277 Background: Activating mutations in PIK3CA have been associated with improved outcomes in patients (pts) with breast cancer (Kalinsky, Clin Cancer Res 2009). Molecular profiling of invasive high-grade UC demonstrates that PI3K/Akt pathway alterations occur in up to 15% of cases. The prognostic value of PI3K/Akt pathway alterations in invasive UC is unknown. Methods: Clinically annotated archival frozen surgical specimens from 95 pts (94 cystectomies, 1 nephroureterectomy) with high-grade invasive UC were genotyped for mutations in all coding exons of PIK3CA, PIK3R1, TSC1, PTEN and the AKT isoforms using high-throughput Sanger sequencing.
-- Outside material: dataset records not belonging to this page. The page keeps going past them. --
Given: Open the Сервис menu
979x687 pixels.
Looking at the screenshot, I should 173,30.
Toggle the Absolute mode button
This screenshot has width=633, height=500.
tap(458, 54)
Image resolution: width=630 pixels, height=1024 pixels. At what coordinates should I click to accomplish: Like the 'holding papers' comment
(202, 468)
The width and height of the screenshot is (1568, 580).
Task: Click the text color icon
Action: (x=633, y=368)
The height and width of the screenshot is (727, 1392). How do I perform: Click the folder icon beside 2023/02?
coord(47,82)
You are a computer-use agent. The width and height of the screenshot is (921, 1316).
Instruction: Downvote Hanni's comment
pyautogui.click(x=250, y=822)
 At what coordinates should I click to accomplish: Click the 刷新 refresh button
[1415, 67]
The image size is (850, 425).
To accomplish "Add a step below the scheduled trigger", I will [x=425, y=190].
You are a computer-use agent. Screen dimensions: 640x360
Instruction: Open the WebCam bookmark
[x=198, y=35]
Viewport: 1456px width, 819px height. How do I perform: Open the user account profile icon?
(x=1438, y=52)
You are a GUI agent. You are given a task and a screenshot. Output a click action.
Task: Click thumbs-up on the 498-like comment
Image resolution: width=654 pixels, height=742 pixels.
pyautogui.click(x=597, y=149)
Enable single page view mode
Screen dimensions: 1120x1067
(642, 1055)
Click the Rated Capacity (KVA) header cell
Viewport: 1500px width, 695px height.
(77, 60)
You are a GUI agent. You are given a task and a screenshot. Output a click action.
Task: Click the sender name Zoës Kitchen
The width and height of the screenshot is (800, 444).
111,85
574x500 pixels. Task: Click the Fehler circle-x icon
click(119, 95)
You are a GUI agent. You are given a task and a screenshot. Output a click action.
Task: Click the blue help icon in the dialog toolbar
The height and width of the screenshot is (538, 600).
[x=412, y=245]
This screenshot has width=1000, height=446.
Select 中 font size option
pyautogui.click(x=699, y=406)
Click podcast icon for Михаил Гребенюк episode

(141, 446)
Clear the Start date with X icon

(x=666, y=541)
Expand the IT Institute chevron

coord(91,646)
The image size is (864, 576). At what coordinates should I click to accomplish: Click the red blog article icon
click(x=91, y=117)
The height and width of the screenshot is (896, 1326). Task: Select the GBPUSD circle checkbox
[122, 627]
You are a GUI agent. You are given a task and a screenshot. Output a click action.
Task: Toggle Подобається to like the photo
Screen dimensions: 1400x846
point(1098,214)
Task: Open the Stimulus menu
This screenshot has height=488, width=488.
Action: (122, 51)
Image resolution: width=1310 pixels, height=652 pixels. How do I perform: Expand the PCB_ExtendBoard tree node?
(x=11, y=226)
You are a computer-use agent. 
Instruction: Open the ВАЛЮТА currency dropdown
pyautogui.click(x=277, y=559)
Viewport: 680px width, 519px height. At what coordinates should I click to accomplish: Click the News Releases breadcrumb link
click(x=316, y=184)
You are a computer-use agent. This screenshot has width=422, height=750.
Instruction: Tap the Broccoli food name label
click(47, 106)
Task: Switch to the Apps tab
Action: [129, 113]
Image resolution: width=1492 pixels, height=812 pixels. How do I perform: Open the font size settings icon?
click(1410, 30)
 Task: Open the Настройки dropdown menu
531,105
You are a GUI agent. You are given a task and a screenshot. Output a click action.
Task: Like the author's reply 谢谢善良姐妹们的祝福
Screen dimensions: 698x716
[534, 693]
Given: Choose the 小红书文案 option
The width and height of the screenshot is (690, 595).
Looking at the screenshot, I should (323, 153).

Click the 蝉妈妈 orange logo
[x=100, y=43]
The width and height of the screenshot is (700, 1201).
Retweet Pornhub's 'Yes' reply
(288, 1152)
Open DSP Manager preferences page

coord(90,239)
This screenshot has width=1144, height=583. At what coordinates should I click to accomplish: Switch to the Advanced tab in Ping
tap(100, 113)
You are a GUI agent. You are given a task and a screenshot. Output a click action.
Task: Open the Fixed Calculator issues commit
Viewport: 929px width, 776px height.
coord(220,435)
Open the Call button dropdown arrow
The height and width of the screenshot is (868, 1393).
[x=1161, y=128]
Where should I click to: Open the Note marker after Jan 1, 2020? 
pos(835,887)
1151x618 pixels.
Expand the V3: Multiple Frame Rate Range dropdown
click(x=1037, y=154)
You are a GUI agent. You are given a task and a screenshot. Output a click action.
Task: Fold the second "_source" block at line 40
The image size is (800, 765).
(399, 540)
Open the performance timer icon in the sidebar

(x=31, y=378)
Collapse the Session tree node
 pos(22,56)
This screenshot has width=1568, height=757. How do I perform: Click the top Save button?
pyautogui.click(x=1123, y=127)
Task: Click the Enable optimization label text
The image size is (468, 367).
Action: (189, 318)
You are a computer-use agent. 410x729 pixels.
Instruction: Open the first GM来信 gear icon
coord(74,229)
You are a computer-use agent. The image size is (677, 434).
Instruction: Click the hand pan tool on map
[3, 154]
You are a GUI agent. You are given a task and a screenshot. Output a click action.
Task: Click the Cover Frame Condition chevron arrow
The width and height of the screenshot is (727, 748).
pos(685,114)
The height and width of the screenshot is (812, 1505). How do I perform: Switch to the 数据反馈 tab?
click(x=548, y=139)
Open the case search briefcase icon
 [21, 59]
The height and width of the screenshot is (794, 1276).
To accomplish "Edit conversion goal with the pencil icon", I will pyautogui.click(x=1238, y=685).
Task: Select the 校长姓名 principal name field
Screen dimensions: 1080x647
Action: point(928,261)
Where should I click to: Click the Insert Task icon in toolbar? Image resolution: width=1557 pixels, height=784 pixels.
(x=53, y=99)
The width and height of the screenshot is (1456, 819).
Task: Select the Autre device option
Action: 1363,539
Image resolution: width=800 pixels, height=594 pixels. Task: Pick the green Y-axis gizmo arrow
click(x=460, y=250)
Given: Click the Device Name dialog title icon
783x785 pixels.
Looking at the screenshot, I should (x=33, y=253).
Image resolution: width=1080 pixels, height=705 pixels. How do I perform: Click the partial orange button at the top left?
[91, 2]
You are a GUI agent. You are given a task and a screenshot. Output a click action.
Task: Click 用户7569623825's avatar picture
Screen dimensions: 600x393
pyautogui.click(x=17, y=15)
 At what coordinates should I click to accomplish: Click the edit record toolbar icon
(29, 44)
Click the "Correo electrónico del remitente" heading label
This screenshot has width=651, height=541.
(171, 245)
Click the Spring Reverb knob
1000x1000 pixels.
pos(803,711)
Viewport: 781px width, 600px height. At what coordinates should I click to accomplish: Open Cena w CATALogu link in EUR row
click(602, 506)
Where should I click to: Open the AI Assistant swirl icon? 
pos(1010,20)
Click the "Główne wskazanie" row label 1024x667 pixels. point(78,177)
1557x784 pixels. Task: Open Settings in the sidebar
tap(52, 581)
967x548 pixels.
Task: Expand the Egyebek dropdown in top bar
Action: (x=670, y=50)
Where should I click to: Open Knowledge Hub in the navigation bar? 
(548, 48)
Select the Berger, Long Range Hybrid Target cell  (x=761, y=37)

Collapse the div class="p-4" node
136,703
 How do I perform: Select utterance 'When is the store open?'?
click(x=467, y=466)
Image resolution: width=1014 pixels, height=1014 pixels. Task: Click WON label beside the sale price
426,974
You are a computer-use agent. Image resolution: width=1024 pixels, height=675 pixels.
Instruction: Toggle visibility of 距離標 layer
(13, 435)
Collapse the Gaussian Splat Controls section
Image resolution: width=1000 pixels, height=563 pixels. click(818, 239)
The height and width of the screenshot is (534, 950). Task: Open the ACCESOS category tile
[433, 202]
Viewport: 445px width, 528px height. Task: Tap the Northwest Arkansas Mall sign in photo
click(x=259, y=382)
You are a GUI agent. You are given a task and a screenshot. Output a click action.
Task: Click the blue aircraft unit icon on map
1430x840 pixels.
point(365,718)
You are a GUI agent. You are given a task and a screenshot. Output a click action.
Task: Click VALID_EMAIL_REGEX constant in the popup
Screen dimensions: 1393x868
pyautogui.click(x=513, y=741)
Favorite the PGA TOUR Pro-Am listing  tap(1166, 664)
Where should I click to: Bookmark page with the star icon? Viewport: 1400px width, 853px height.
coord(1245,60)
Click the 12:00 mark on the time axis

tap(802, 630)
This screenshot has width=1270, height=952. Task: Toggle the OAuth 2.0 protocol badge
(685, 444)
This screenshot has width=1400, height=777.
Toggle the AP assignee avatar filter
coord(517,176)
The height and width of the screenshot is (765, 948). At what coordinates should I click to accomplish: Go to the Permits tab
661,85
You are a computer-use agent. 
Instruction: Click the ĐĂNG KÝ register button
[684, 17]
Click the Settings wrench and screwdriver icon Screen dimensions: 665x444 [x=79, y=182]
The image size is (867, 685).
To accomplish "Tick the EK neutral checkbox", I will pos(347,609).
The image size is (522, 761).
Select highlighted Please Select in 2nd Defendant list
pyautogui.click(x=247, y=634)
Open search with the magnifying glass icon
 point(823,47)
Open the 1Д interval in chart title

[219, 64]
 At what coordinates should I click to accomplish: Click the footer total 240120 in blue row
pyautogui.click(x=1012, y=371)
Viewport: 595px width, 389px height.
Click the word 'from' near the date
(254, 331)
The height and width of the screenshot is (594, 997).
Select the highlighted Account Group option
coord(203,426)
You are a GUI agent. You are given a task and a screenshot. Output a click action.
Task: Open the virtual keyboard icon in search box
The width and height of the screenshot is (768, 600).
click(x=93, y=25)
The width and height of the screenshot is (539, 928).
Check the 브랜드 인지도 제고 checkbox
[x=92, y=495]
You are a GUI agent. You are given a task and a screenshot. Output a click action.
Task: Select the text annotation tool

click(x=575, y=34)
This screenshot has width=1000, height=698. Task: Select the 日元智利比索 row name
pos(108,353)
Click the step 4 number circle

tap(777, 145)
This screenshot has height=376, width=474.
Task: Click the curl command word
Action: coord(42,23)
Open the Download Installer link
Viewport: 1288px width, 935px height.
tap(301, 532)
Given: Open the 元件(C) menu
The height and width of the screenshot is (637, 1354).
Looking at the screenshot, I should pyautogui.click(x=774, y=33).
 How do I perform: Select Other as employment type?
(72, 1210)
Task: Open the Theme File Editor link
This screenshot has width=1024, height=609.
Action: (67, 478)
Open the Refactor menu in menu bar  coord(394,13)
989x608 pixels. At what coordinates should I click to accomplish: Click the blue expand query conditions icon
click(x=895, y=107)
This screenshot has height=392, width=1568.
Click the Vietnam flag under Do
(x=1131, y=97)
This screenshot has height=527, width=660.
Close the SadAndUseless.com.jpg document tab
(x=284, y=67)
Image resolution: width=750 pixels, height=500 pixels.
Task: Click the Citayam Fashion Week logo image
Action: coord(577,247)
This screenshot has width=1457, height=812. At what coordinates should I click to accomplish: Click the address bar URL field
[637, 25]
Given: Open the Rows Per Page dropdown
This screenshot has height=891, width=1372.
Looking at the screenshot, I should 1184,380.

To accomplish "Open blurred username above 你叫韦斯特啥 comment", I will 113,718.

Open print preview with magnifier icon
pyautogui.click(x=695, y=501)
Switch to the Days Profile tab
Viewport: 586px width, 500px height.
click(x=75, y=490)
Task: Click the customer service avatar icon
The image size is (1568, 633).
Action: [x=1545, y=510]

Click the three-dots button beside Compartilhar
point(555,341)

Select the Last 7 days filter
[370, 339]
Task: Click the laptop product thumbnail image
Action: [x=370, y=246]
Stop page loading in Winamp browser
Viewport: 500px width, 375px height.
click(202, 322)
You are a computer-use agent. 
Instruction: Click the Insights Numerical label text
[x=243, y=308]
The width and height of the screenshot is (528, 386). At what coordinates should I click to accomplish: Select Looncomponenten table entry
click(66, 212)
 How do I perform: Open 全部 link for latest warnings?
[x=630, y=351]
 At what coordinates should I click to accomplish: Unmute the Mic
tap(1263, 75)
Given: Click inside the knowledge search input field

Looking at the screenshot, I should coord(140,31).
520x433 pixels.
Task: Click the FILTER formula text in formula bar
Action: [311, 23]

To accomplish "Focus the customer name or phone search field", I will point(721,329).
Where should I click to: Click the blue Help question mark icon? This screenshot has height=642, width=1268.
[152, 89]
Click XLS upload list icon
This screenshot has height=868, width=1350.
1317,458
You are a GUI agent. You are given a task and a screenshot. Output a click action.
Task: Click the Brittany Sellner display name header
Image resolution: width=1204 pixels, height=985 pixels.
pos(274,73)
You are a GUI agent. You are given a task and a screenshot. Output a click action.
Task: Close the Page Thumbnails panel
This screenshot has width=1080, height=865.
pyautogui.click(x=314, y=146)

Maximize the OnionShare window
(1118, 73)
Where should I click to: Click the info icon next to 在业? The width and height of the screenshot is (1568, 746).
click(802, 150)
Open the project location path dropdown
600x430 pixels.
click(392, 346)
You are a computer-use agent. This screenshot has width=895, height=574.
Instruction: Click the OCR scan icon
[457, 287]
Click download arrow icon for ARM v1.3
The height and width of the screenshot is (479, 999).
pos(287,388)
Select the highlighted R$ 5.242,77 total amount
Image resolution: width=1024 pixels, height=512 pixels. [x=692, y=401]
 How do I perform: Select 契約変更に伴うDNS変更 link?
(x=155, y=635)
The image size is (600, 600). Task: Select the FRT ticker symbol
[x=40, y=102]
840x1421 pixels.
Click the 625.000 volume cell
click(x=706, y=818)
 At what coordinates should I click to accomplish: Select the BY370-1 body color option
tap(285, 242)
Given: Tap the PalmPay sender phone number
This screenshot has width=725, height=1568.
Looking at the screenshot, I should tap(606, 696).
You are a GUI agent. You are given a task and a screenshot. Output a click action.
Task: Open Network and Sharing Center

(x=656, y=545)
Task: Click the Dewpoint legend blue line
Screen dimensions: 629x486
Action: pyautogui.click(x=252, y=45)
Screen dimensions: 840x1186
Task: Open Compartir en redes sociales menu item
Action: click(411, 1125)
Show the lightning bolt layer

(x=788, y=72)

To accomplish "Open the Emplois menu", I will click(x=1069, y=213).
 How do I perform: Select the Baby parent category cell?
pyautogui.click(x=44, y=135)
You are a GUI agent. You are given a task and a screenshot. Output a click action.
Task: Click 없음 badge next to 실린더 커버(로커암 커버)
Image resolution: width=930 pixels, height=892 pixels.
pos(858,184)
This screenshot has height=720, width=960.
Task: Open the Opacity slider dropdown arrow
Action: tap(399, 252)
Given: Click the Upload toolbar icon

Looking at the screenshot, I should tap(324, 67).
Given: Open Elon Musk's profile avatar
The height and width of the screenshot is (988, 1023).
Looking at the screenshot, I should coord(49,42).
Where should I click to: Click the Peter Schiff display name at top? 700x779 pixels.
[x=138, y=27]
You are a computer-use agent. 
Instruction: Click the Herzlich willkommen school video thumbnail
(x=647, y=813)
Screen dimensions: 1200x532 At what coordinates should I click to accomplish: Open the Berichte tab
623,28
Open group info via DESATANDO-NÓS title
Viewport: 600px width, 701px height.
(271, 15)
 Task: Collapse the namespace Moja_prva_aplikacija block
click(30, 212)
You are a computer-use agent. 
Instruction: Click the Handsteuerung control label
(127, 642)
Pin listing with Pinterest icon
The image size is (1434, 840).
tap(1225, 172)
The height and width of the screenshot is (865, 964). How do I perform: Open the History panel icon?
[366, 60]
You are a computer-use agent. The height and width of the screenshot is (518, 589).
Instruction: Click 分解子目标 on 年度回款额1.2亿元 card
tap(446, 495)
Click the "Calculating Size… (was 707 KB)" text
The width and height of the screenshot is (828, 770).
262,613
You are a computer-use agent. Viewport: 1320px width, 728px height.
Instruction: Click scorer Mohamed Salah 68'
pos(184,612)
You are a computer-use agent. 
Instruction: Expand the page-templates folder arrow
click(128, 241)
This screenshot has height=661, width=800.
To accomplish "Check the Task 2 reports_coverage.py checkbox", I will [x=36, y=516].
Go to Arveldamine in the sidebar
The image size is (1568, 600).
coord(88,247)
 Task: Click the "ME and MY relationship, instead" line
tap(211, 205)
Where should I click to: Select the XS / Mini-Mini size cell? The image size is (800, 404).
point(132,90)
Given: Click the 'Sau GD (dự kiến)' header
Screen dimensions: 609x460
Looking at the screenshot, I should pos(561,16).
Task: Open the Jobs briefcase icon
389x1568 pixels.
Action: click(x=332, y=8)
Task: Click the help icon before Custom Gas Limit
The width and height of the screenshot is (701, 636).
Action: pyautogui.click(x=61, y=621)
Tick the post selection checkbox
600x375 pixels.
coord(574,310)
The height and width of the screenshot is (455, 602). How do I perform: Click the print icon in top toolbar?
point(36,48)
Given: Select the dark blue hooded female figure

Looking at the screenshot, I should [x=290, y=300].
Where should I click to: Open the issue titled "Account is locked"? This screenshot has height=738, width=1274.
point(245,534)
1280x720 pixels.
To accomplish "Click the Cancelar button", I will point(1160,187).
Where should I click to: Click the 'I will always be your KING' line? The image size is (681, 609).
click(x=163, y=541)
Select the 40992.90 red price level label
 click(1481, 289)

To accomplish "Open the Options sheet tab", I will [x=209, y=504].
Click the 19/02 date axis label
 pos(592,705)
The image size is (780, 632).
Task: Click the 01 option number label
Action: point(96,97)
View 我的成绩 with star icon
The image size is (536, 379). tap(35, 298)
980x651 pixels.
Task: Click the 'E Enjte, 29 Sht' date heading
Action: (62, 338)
Copy number alterations were examined using an Agilent 1M oligonucleotide array. Clinical variables including time to recurrence (TTR) and overall survival (OS) were correlated with the presence of mutations or copy number events in PIK3CA, PIK3R1, TSC1, PTEN and the AKT isoforms. Results: Specimens from 95 pts (71 M; 24 F) with a median age of 71 years (41-88) were evaluated. 34 (36%) received neoadjuvant chemotherapy and 75 (79%) were prior smokers. 4 pts (4%) had Stage 0, 11 (12%) had Stage I, 15 (16%) had Stage II, 33 (35%) had Stage III and 32 (34%) had Stage IV disease at surgery. The median follow-up was 31.5 months. Alterations (mutations or copy number gains/losses) in PI3K/Akt signaling pathway genes were identified in 26 (27%) specimens and were associated with a trend toward longer TTR, hazard ratio 0.53 (95%CI 0.24, 1.14) (p=0.08). Conclusions: Alterations in PI3K/Akt signaling in pts with invasive UC may be associated with an improvement in outcome similar to that observed in breast cancer. Further analysis in a large independent tumor set is ongoing.